Collected data:
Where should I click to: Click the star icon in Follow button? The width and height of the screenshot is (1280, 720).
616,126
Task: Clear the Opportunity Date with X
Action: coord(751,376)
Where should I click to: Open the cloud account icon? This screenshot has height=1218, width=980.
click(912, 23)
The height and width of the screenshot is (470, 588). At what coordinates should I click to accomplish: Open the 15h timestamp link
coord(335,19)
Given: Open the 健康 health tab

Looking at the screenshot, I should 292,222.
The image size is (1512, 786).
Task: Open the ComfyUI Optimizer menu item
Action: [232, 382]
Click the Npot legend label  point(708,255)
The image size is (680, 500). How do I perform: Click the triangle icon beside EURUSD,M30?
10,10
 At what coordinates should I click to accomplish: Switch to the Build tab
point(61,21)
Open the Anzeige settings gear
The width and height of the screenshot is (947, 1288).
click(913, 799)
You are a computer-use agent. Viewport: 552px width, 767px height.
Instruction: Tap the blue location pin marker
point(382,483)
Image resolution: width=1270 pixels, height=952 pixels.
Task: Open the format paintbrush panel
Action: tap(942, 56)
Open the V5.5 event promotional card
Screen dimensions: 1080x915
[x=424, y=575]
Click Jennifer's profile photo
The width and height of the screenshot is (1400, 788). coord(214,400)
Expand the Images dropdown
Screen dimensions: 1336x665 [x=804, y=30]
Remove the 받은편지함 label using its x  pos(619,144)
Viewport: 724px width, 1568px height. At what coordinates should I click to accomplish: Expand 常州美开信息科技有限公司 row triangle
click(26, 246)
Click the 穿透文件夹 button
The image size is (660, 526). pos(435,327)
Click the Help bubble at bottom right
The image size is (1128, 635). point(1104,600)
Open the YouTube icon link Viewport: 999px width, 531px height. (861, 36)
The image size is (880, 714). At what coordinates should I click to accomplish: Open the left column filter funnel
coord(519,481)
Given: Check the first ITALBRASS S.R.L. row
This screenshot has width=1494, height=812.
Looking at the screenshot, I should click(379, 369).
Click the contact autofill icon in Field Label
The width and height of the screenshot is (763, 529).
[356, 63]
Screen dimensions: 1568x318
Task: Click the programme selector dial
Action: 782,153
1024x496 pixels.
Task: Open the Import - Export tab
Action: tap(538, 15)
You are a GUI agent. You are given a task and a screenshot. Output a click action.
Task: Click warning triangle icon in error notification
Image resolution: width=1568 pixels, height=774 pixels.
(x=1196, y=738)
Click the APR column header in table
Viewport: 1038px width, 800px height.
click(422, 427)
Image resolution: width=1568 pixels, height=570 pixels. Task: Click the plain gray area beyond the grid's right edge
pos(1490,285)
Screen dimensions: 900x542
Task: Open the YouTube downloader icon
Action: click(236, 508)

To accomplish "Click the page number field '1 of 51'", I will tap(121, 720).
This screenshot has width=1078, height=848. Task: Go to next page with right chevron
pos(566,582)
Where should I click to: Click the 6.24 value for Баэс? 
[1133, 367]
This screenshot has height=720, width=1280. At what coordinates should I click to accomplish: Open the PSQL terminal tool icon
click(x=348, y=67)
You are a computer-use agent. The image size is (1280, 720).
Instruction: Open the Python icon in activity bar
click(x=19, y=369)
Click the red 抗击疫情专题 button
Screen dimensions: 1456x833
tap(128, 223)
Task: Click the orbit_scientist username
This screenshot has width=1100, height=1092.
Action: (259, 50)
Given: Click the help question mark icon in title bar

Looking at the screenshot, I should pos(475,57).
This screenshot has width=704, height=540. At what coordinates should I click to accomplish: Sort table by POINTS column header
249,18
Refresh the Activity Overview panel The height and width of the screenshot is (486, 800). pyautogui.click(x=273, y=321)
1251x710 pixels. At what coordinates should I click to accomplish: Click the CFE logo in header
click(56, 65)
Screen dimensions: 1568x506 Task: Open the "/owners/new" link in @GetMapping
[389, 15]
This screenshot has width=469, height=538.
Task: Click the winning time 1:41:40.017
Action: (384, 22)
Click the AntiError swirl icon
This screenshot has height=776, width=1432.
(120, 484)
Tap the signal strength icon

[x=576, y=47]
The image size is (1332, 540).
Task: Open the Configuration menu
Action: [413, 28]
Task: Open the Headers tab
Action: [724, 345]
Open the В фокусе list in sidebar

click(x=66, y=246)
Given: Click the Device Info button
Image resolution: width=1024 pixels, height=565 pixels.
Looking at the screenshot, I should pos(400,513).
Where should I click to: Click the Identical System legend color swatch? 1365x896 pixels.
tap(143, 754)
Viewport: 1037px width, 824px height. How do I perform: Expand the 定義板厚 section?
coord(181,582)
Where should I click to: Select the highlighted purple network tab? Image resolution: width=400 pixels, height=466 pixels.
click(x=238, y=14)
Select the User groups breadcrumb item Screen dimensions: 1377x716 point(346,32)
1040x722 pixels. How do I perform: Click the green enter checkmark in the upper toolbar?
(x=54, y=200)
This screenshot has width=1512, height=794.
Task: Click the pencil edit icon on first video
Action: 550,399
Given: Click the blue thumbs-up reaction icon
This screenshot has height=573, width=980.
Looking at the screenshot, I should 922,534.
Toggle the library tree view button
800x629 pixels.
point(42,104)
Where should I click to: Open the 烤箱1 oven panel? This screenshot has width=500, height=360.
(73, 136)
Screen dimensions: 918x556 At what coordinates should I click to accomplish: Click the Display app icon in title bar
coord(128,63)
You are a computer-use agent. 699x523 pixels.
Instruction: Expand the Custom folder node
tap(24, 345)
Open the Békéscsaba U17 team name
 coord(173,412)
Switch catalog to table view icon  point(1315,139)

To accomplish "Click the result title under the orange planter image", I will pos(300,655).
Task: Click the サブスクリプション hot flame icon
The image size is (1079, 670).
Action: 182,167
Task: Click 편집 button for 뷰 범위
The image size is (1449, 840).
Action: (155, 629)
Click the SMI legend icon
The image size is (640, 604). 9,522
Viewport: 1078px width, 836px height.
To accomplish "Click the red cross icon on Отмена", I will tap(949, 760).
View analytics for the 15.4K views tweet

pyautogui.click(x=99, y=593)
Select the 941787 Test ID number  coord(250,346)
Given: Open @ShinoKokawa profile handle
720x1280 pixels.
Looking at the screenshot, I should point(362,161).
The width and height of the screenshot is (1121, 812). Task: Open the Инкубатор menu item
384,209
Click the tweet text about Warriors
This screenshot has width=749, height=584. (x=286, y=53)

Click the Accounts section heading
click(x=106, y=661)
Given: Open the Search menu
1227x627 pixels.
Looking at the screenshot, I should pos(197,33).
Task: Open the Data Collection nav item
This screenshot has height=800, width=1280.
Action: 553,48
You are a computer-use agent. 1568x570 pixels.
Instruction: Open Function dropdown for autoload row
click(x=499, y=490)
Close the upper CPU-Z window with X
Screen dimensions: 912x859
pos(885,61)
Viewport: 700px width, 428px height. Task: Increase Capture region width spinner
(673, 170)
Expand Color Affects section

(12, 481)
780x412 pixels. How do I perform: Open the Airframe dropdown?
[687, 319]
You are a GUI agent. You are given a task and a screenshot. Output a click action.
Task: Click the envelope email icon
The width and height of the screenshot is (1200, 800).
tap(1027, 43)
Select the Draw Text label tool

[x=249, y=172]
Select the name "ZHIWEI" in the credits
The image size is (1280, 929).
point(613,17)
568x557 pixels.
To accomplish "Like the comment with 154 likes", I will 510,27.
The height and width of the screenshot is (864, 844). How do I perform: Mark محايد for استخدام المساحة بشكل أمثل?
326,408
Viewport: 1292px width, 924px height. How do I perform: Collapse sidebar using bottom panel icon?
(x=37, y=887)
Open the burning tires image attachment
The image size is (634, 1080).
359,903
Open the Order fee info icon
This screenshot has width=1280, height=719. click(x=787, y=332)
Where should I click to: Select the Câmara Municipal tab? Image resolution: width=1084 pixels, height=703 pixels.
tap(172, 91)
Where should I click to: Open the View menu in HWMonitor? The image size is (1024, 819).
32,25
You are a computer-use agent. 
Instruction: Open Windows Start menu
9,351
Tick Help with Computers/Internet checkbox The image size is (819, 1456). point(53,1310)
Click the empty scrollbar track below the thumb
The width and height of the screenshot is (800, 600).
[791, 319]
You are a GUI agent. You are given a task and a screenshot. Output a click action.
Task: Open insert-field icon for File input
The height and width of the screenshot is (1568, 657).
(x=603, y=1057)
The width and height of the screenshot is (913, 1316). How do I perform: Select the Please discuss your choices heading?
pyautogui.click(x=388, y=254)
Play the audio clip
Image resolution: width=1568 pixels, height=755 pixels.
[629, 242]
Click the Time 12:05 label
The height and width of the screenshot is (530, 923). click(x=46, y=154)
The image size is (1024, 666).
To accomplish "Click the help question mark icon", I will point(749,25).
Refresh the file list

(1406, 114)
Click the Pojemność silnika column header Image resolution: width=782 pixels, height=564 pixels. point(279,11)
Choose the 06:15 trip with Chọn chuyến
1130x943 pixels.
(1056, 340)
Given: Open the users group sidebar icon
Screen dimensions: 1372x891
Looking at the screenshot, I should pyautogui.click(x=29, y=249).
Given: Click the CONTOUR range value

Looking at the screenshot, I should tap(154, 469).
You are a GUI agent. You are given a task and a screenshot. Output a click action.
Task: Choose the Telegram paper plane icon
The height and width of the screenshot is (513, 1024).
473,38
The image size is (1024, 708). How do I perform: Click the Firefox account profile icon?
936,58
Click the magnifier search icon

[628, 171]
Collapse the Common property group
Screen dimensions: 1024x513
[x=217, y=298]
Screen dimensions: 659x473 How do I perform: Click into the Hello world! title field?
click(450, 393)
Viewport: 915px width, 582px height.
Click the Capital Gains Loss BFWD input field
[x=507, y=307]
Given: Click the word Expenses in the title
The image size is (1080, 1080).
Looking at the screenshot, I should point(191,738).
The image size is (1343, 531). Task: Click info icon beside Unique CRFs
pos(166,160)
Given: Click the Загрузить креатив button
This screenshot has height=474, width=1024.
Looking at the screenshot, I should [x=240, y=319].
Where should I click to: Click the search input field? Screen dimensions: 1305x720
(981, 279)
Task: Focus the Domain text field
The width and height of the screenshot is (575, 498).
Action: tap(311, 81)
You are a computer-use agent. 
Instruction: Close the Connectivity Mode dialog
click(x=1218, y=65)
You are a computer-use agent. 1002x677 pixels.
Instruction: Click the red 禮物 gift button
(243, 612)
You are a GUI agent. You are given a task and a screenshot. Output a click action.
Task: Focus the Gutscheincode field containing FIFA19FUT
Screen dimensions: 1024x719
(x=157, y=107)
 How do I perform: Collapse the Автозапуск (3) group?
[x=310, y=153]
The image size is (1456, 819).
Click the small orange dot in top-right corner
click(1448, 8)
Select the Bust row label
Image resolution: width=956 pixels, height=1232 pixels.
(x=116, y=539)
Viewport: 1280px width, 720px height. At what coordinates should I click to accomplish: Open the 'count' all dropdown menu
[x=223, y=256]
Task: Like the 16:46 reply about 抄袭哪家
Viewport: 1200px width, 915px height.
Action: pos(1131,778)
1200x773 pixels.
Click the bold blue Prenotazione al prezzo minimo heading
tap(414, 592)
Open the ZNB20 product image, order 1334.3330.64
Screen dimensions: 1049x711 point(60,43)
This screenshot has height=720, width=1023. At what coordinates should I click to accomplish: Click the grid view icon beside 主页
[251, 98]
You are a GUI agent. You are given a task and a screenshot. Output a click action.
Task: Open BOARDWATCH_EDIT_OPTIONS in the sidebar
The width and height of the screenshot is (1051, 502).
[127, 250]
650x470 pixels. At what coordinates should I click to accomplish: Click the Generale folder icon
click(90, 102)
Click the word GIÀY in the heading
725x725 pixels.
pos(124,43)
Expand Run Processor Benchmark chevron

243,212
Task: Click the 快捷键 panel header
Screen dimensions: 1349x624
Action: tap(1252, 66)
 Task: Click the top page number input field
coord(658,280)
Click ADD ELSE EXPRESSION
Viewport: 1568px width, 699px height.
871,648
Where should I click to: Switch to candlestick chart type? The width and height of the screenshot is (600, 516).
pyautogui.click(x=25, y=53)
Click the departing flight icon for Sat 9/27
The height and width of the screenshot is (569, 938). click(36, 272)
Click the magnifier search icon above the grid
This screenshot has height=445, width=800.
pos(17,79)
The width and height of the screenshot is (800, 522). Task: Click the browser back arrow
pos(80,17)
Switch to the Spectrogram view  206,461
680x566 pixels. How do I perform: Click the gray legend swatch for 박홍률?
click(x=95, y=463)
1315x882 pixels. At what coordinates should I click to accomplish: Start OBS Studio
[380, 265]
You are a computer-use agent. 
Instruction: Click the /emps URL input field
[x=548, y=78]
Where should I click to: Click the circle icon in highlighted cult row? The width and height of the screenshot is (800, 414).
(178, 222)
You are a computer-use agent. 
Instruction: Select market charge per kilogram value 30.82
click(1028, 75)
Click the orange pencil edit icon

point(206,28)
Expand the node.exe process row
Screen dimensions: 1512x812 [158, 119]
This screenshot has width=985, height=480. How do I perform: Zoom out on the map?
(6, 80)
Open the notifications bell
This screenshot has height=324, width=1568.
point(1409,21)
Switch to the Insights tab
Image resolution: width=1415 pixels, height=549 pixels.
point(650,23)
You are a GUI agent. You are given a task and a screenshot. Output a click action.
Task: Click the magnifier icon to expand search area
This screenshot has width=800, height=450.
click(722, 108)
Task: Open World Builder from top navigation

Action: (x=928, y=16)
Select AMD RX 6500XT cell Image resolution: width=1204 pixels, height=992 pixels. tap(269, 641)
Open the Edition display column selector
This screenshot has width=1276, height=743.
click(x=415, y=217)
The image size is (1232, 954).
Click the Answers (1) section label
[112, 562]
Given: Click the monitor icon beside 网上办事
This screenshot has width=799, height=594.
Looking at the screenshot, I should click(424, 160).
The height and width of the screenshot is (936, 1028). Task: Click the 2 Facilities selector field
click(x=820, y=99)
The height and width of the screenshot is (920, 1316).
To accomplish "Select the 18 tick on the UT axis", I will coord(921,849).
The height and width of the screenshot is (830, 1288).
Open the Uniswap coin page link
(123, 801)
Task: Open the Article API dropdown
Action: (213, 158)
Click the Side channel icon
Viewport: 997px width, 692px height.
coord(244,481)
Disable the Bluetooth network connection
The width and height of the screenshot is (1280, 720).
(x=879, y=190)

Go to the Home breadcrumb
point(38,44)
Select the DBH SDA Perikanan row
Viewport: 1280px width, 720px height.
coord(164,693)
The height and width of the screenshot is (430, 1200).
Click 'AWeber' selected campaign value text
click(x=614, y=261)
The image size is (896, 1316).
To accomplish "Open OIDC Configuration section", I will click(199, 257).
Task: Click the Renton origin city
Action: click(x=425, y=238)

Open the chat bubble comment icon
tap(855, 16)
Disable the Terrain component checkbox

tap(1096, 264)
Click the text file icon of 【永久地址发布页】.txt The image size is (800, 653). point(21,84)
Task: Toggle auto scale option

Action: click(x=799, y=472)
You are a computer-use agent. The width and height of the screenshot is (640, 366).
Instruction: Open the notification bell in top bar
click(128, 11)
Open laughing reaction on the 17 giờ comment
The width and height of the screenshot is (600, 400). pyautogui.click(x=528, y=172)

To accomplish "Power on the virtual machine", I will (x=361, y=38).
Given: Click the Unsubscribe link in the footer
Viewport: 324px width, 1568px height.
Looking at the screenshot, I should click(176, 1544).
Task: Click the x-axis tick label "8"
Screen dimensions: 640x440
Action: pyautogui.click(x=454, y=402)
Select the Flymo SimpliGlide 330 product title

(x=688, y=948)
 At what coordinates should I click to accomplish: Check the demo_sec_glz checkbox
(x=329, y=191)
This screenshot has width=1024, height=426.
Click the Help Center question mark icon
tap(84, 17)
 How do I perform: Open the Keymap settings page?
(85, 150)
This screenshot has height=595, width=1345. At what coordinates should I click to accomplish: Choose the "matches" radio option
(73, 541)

What to produce: Start with the line that contains "The height and width of the screenshot is (430, 1200).", end with the last line of the entries, and please retype every line in that span exactly, with no others.

Output below:
The height and width of the screenshot is (430, 1200).
Click 'AWeber' selected campaign value text
click(x=614, y=261)
The image size is (896, 1316).
To accomplish "Open OIDC Configuration section", I will click(199, 257).
Task: Click the Renton origin city
Action: click(x=425, y=238)

Open the chat bubble comment icon
tap(855, 16)
Disable the Terrain component checkbox

tap(1096, 264)
Click the text file icon of 【永久地址发布页】.txt The image size is (800, 653). point(21,84)
Task: Toggle auto scale option

Action: click(x=799, y=472)
You are a computer-use agent. The width and height of the screenshot is (640, 366).
Instruction: Open the notification bell in top bar
click(128, 11)
Open laughing reaction on the 17 giờ comment
The width and height of the screenshot is (600, 400). pyautogui.click(x=528, y=172)

To accomplish "Power on the virtual machine", I will (x=361, y=38).
Given: Click the Unsubscribe link in the footer
Viewport: 324px width, 1568px height.
Looking at the screenshot, I should click(176, 1544).
Task: Click the x-axis tick label "8"
Screen dimensions: 640x440
Action: pyautogui.click(x=454, y=402)
Select the Flymo SimpliGlide 330 product title

(x=688, y=948)
 At what coordinates should I click to accomplish: Check the demo_sec_glz checkbox
(x=329, y=191)
This screenshot has width=1024, height=426.
Click the Help Center question mark icon
tap(84, 17)
 How do I perform: Open the Keymap settings page?
(85, 150)
This screenshot has height=595, width=1345. At what coordinates should I click to accomplish: Choose the "matches" radio option
(73, 541)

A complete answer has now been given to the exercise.